Salesforce in particular as a system of record for customer data has numerous scenarios where similarly typed data could exist across multiple fields. Phone, email, and address fields are great examples.


For example, let’s say you want to prepare a list of customers by phone number so you can deliver a call list. COALESCE is a great way to accomplish this task.


Let’s explore a specific SQL case together:

COALESCE(MobilePhone, HomePhone, WorkPhone, ‘No Phone Number Available’)


In this case, COALESCE will return the first non-NULL value. If all fields are NULL, we have ‘No Phone Number’ returned.

Mastering conditional expressions in SQL, such as CASE, IFF, and COALESCE, equips you with a toolkit for dynamic data manipulation and analysis, akin to the capabilities provided by Salesforce formula fields. 

6.3 IFF

IFF is a shorthand version of the CASE statement, available in some SQL dialects (like T-SQL and of course Snowflake). It’s a straightforward way to write a conditional expression, similar to the “IF” function in Excel or Salesforce formulas. It evaluates a condition and returns one value if the condition is true and another if it’s false.

SELECT 

IFF ("COUNTRY" =  "NUMBEROFLOCATIONS__C" >1 AND "COUNTRY" = 'USA' ,'US Muli-Location','Other') "Location Classification"

FROM SFDC.STAGE.LEAD

6.2 Real-world Salesforce Formula vs SQL – Where Should Logic Reside?

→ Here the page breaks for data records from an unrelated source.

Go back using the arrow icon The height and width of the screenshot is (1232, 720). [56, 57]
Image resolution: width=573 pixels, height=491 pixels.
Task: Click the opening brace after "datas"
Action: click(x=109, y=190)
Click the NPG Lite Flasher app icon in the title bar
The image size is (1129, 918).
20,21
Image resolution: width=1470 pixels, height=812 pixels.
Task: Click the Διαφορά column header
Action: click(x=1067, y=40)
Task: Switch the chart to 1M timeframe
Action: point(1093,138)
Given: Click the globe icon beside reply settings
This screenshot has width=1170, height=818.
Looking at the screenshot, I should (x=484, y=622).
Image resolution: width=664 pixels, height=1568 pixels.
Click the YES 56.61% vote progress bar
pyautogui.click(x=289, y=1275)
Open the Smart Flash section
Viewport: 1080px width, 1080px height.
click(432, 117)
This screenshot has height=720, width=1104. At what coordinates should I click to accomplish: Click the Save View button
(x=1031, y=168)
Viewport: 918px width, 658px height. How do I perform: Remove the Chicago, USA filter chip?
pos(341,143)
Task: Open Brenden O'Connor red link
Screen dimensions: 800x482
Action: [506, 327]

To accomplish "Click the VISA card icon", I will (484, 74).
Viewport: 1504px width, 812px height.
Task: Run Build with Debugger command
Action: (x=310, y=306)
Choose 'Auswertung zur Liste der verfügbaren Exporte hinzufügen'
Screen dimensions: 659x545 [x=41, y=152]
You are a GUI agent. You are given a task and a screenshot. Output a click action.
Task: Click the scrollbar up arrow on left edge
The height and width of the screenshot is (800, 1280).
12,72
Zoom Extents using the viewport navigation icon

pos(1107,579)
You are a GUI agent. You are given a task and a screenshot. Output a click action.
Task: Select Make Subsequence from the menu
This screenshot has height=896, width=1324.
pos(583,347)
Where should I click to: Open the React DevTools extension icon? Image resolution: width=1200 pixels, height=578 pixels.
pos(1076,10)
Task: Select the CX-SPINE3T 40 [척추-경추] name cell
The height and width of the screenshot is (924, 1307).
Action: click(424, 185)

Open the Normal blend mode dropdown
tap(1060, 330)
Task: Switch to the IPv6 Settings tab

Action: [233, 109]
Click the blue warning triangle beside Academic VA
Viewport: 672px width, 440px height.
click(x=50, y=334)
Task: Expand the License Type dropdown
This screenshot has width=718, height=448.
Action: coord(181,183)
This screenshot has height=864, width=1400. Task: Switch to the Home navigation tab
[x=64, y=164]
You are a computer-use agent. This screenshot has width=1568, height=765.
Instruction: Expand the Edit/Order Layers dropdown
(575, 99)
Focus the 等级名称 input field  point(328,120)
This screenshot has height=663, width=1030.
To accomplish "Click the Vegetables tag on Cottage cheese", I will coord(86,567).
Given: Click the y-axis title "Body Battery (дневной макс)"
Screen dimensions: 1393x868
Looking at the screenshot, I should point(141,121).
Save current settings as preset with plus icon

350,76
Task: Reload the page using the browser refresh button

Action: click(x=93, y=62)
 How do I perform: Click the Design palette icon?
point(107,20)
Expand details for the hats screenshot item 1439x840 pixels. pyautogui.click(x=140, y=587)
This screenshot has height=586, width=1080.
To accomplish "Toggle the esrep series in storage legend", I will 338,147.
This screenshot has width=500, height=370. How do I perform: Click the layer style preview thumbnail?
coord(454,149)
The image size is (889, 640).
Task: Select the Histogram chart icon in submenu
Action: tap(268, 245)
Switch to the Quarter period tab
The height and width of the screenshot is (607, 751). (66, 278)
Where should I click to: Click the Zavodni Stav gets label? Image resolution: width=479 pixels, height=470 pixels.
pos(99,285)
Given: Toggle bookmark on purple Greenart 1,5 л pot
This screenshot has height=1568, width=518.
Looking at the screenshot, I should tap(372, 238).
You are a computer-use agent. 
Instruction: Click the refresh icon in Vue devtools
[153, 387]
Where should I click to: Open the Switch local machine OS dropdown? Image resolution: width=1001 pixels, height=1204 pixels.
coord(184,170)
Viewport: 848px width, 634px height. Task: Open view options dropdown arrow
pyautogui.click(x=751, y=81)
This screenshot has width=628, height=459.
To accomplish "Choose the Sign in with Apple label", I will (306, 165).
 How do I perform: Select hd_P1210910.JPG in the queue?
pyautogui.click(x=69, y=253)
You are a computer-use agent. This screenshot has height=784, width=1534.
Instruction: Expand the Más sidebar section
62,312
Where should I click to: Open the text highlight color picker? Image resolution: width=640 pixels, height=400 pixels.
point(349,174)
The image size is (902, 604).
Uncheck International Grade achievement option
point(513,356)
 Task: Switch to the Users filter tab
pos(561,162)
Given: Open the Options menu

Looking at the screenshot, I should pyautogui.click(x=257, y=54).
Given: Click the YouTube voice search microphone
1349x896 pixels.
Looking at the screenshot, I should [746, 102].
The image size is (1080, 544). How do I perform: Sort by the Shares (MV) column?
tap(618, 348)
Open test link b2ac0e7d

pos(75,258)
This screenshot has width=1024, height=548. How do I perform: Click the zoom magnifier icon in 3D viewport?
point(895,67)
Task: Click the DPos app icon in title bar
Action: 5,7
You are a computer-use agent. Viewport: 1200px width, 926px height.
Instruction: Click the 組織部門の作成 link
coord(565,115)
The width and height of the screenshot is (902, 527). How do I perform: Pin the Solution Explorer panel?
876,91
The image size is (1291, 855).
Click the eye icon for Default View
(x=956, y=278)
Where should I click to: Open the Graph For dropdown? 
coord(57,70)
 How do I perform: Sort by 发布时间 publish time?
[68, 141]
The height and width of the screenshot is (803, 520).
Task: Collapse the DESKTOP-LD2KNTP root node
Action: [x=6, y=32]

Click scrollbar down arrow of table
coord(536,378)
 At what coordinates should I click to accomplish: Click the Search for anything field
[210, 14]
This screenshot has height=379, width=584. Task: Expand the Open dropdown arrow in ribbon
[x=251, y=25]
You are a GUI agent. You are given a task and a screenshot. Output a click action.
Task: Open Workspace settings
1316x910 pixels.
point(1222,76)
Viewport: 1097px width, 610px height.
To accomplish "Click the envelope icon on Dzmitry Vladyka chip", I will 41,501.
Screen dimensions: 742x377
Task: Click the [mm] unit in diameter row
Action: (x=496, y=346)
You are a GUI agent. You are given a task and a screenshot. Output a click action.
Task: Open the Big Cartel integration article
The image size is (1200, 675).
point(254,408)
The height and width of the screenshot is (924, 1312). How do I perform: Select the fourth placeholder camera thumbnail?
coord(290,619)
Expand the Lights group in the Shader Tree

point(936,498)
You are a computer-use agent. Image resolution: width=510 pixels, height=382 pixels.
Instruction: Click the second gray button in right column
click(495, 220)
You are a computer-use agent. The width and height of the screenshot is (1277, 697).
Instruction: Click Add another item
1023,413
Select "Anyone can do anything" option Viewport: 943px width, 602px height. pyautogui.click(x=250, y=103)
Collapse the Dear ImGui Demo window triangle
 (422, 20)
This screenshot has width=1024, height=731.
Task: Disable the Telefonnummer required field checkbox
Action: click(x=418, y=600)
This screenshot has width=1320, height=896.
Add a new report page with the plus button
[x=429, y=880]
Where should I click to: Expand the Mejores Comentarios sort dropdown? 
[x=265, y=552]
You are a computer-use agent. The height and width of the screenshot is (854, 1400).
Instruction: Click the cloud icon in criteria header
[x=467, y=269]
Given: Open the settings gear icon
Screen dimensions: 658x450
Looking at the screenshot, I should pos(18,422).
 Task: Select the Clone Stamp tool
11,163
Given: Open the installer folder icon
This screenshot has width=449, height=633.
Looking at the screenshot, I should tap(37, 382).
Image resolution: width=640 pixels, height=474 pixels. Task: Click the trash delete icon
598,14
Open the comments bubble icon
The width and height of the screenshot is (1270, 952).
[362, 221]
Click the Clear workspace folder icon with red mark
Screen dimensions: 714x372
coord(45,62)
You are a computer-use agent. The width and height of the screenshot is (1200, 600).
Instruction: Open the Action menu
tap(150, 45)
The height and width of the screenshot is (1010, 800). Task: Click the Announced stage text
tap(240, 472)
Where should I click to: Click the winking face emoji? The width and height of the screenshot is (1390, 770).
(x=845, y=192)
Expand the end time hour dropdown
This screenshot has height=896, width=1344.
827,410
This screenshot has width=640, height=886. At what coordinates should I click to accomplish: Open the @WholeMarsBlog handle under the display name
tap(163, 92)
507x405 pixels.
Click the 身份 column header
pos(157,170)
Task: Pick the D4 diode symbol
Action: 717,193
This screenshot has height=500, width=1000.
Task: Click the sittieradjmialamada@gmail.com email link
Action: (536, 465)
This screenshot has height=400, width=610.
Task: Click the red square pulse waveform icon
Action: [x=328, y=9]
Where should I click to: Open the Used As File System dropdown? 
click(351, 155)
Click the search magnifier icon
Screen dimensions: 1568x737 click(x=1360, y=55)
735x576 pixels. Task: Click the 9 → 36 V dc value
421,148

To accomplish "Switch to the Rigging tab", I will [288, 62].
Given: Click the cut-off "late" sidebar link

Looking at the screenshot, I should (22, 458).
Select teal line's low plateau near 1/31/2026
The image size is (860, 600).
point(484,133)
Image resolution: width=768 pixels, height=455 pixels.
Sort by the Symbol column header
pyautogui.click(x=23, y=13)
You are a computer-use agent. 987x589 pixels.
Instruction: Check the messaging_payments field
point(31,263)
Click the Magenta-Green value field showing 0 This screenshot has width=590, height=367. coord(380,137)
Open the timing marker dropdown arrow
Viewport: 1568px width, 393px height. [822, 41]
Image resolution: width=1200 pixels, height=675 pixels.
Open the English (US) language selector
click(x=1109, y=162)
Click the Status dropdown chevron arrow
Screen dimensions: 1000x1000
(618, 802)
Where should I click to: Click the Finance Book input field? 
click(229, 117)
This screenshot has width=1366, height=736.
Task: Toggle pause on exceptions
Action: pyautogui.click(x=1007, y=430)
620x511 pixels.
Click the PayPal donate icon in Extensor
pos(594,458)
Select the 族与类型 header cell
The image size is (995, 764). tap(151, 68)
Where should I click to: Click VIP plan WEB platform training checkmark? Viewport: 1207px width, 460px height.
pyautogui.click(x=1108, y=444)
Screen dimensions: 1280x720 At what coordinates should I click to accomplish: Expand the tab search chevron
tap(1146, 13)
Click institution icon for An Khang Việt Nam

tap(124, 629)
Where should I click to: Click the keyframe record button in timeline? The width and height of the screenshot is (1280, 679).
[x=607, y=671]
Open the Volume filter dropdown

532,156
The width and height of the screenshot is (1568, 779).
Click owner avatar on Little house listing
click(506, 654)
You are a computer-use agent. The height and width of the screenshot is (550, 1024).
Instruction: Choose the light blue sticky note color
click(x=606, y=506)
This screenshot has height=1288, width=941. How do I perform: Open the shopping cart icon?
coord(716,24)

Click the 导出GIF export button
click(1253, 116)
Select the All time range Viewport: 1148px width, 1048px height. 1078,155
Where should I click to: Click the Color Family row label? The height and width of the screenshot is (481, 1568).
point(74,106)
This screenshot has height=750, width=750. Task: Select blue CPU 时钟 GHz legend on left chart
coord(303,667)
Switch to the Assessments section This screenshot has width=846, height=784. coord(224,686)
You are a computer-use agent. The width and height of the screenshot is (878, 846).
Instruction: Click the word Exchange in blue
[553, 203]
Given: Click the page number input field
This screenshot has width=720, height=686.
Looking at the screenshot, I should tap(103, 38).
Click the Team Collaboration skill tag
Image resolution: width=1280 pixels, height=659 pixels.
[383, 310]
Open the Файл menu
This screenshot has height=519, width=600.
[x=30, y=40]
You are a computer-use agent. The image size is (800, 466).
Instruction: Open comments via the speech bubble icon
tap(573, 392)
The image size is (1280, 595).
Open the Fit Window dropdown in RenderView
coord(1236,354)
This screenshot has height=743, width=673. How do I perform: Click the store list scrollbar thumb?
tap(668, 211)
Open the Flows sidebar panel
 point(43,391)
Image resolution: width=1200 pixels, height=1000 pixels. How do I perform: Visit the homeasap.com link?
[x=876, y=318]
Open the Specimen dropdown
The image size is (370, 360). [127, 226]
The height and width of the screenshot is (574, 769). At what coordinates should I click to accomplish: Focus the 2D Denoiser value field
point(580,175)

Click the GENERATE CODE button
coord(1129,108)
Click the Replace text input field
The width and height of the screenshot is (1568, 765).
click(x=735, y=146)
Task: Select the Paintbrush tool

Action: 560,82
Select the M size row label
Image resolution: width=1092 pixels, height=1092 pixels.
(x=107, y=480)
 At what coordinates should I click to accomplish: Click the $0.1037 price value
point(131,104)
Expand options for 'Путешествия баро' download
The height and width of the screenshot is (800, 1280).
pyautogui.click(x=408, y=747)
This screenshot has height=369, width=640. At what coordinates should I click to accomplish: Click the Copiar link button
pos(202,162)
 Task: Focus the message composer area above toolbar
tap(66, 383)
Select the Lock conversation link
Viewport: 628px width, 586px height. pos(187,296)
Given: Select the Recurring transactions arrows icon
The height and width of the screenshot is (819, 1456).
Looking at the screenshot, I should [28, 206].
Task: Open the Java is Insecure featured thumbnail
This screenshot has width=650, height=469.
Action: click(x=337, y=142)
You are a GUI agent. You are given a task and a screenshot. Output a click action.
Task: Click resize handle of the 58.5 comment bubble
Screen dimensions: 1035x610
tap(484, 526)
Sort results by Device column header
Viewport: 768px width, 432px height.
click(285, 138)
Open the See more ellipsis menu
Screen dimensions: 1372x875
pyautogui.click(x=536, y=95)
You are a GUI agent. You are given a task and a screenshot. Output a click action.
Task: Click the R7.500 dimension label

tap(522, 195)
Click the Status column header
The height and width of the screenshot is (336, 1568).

We just explored a function that could be implemented inside of Salesforce. So, if you are wondering why we wouldn’t simply implement this kind of CASE statement inside of Salesforce, your line of thinking is correct. Several considerations determine when and where to apply logic as you explore the world of SQL and Snowflake.

  • Use case/application: Data science and analytics is the number 1 reason why data gets manipulated outside of Salesforce. For example, if we wanted to build a Lead Score model, you could engineer a dozen features. Similarly, data cleansing and preparation for analytics are typically required but could be re-used to help with master data management. 
  • Who manages the business definition /logic and change management: This is likely the primary driver for where to apply your expression.
  • Use within business process: Salesforce core data model is very flexible and powerful, but when over-taxed with formulas for reporting use cases, you can find yourself in a precarious situation as you grow. Generally, I advise pushing analytics, data science, and data blending/data management to the data warehouse. Another red flag where you may find yourself wandering into a data warehouse is when you replicate the same data across multiple objects simply to accommodate reporting edge cases.
  • Frequency of change: When business logic changes frequently a well-intended Salesforce formula turns into a change management nightmare.

6.1 – CASE

The CASE statement in SQL is like a series of “IF-THEN” statements in Salesforce formula fields. It lets you set conditions and outcomes within your query. For example, you might use CASE to categorize accounts based on their revenue, much like you might use a formula field to categorize leads in Salesforce.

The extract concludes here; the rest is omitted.